Suhasa Kodandaramaiah Awarded NIH Grant for Recording Neural Activity
The NIH National Institute of Neurological Disorders and Stroke awarded $1.8 million to professors Suhasa Kodandaramaiah and Tim Ebner (Neuroscience) to develop better cranial exoskeletons for recording neural activity in mice. Their project, "Robot assisted brain-wide neural recordings and comprehensive behavioral monitoring in freely behaving mice," has the potential to reveal how brain-wide neural circuit computations are involved in everything from simple decision making to more complex cognitive tasks. Being able to better track and understand these computations will allow for better treatment of a wide variety of neurological diseases including Parkinson's, Alzheimers, and dementia — all diseases where such neural computations are disrupted.

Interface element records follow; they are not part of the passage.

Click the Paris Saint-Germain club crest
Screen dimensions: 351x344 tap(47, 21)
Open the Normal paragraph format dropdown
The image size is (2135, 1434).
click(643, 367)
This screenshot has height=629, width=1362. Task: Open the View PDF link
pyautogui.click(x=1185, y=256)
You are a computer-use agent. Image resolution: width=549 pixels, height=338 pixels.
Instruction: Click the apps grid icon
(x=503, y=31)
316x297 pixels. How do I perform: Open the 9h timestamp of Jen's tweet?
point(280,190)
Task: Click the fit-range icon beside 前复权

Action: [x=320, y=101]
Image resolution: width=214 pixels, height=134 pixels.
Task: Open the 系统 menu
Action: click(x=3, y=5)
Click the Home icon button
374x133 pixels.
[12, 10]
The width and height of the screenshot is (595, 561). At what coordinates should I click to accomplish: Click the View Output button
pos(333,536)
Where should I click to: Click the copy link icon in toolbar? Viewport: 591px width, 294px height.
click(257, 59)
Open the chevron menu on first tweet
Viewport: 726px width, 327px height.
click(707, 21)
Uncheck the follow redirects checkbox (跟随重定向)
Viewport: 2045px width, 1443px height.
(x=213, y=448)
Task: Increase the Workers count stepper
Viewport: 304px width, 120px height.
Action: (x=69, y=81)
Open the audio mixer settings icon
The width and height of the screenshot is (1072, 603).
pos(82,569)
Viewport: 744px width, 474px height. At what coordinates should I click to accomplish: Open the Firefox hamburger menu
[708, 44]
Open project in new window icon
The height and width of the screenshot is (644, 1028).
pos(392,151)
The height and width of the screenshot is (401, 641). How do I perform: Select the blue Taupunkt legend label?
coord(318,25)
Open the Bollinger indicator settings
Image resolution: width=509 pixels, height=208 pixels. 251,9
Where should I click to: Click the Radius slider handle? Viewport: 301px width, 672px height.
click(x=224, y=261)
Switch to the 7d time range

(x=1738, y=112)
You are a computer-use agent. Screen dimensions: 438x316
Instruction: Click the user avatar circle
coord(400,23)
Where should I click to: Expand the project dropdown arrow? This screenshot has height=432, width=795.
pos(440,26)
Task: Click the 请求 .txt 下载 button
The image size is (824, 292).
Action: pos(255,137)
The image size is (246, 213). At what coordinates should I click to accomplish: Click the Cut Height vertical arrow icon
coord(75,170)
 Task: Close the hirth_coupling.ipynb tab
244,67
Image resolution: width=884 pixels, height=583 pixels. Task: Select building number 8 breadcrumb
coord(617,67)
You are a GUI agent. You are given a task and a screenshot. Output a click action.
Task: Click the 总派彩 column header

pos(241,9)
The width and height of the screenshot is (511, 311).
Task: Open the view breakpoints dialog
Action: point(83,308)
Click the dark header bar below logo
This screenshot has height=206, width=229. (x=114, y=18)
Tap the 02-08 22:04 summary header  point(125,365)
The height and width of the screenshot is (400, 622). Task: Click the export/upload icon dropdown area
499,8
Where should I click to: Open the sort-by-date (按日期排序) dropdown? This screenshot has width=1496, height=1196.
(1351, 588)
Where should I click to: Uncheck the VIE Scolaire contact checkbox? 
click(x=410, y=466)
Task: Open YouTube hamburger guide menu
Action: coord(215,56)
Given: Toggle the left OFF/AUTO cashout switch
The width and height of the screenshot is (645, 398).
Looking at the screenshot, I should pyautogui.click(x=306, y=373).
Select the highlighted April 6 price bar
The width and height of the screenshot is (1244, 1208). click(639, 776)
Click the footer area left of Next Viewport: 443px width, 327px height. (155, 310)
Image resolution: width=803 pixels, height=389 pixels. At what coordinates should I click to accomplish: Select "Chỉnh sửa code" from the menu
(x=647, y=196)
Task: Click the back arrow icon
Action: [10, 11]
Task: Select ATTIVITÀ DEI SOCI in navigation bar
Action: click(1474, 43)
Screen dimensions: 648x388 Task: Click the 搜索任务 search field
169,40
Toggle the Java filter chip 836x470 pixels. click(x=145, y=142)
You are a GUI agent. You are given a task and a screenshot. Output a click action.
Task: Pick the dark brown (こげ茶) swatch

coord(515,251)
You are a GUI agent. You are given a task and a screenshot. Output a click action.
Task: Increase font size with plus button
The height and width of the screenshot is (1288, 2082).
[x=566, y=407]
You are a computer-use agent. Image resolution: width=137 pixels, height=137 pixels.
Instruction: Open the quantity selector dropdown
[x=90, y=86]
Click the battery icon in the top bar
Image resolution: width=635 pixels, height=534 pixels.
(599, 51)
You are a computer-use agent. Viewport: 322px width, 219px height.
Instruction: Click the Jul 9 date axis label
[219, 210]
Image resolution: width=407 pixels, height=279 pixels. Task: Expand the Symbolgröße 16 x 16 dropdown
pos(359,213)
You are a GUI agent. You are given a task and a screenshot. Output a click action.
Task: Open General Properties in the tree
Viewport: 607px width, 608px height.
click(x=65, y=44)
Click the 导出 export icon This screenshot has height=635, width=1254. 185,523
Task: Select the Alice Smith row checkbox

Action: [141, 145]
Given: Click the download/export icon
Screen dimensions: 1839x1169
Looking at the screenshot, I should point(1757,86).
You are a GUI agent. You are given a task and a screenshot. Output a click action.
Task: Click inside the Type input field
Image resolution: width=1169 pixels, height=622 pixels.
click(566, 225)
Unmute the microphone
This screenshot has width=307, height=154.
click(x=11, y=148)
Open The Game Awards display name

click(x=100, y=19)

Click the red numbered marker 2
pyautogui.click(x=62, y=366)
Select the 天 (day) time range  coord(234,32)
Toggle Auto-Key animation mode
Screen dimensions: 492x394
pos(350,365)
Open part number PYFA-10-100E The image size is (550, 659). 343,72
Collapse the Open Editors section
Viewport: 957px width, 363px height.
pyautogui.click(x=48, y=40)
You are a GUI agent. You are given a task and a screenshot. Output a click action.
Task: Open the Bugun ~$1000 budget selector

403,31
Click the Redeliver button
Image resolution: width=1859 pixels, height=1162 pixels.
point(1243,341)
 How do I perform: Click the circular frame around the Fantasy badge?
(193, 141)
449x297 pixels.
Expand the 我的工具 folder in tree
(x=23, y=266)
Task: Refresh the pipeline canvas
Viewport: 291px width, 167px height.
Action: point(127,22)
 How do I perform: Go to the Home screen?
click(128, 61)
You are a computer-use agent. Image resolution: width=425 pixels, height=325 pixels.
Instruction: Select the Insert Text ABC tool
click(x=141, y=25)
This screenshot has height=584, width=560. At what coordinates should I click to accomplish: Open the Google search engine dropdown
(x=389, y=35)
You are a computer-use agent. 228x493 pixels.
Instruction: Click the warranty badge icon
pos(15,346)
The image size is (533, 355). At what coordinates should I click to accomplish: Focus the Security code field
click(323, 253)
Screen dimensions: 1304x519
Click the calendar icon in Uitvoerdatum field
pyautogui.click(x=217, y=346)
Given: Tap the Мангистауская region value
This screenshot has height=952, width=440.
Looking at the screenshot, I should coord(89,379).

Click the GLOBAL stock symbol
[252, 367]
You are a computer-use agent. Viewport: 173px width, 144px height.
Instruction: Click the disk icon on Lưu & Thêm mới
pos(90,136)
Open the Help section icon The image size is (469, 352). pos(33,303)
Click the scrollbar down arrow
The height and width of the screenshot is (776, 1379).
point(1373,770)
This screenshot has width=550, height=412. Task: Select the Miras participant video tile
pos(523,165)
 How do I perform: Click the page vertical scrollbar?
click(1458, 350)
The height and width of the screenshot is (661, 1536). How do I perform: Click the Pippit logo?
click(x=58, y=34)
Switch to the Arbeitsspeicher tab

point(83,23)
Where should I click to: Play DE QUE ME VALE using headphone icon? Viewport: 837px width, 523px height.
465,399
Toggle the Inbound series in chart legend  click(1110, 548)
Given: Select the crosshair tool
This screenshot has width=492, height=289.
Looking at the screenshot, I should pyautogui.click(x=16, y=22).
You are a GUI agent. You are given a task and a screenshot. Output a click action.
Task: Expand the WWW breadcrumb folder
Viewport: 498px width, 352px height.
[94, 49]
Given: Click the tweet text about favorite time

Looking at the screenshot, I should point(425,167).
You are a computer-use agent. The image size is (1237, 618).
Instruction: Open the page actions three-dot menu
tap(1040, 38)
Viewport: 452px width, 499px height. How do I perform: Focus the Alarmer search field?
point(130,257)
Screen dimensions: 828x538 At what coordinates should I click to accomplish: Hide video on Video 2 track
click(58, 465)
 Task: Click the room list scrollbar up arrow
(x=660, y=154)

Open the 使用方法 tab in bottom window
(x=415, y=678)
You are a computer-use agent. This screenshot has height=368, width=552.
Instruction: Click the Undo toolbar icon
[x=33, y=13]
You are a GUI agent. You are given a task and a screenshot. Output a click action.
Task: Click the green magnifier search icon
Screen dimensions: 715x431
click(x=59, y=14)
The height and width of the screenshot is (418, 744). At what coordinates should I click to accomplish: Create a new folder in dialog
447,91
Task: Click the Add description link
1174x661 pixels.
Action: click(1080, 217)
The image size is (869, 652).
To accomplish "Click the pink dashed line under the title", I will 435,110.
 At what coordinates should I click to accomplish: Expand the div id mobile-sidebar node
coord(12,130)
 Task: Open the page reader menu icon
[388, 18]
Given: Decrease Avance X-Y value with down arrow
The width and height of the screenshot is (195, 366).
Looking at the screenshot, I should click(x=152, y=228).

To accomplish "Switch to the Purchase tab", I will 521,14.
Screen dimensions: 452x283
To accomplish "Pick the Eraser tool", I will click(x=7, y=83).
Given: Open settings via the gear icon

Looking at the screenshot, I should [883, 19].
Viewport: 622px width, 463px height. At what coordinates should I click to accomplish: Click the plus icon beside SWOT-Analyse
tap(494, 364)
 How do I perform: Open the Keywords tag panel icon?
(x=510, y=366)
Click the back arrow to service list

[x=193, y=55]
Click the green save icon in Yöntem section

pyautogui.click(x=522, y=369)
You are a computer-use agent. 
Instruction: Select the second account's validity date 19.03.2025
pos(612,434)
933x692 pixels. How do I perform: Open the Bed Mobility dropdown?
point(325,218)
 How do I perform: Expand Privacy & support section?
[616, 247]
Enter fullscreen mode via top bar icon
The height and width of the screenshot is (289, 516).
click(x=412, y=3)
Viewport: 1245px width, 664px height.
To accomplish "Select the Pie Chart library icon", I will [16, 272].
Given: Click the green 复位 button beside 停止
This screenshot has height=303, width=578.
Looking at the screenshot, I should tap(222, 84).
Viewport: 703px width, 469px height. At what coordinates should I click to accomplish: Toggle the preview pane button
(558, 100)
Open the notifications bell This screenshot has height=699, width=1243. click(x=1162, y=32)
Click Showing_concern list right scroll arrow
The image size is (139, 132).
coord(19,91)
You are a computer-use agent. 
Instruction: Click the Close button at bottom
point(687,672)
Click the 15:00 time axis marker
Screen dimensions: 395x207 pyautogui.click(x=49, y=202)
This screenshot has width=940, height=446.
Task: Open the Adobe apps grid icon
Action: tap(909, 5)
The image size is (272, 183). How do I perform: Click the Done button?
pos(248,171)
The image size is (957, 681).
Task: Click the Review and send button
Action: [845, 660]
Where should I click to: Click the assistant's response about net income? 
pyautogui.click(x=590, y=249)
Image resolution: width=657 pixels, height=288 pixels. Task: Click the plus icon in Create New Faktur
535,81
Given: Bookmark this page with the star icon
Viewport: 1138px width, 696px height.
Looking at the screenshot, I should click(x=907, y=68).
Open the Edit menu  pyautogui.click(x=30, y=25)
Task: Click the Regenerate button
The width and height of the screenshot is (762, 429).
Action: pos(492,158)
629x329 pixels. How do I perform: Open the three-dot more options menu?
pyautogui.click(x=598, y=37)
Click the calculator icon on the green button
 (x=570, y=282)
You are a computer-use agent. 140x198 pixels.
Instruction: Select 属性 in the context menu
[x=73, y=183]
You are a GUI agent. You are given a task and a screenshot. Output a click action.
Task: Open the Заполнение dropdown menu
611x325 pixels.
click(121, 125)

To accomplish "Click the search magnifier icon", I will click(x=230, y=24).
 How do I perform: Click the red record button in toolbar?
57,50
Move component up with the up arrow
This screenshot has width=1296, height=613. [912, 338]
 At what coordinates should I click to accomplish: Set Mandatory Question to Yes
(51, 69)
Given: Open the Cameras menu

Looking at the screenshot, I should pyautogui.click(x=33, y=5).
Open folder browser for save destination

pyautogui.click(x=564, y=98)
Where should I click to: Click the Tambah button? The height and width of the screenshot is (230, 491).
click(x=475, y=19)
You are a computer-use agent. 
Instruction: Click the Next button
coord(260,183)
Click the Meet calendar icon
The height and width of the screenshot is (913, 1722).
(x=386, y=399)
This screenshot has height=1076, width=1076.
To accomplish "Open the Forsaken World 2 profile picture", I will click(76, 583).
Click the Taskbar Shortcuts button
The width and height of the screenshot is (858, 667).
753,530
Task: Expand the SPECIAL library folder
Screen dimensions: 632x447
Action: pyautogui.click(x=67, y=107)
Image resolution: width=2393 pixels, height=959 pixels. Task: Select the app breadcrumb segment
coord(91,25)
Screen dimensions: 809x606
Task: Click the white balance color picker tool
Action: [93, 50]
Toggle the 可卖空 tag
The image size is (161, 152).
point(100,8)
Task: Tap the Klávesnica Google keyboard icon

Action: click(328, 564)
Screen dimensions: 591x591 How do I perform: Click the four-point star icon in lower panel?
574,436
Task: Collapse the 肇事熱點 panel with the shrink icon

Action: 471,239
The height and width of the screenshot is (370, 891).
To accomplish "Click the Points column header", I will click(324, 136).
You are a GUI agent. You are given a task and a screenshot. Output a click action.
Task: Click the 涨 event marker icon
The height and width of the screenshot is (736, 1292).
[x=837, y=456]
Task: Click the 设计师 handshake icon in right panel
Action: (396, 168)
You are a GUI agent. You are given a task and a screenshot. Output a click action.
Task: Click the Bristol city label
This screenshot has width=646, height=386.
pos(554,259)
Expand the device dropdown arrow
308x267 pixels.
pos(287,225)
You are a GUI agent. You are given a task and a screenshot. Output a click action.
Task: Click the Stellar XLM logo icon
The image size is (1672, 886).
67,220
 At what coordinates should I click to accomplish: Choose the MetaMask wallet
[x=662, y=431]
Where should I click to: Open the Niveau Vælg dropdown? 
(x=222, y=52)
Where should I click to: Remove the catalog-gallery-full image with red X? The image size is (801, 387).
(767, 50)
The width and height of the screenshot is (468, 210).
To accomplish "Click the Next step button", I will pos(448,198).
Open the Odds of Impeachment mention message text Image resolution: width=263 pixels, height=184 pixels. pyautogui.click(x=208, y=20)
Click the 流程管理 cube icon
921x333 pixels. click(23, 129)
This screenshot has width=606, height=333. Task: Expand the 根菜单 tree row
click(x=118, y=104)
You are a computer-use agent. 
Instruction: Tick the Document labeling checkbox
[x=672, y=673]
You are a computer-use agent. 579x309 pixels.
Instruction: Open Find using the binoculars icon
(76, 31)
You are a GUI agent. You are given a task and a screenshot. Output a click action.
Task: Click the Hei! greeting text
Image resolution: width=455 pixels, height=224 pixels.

Currently available technologies for recording neural activity in freely behaving animals suffer reduced performance from miniaturization. The team aims to engineer a cranial exoskeleton that attaches to the animal’s head and is capable of maneuvering neural recording hardware weighing orders of magnitude more than the animal subject, in 6 degrees of freedom in response to an animal’s movements. The cranial exoskeleton will reveal the mechanisms by which neural computations function normally to produce complex behaviors and how those computations go awry in neurological and neuropsychiatric diseases.
The project will be led by ME postdoc James Hope, working with graduate students Pin-Hao Cheng and Travis Beckerle, along with researcher Zoey Viavattine.
Drs. Ebner and Kodandaramaiah lead the Imaging Cells During Behavior core within the University of Minnesota's Center for Neural Circuits in Addiction. Their core is already assisting researchers at the UMN offering offers a range of imaging modalities to monitor brain activity in behaving animals across a range of spatial and temporal scales including: fiber photometry, head-mounted miniature microscopes (“miniscopes”) and novel wide field-of-view optical imaging during behavior at both the mesoscopic and cellular levels.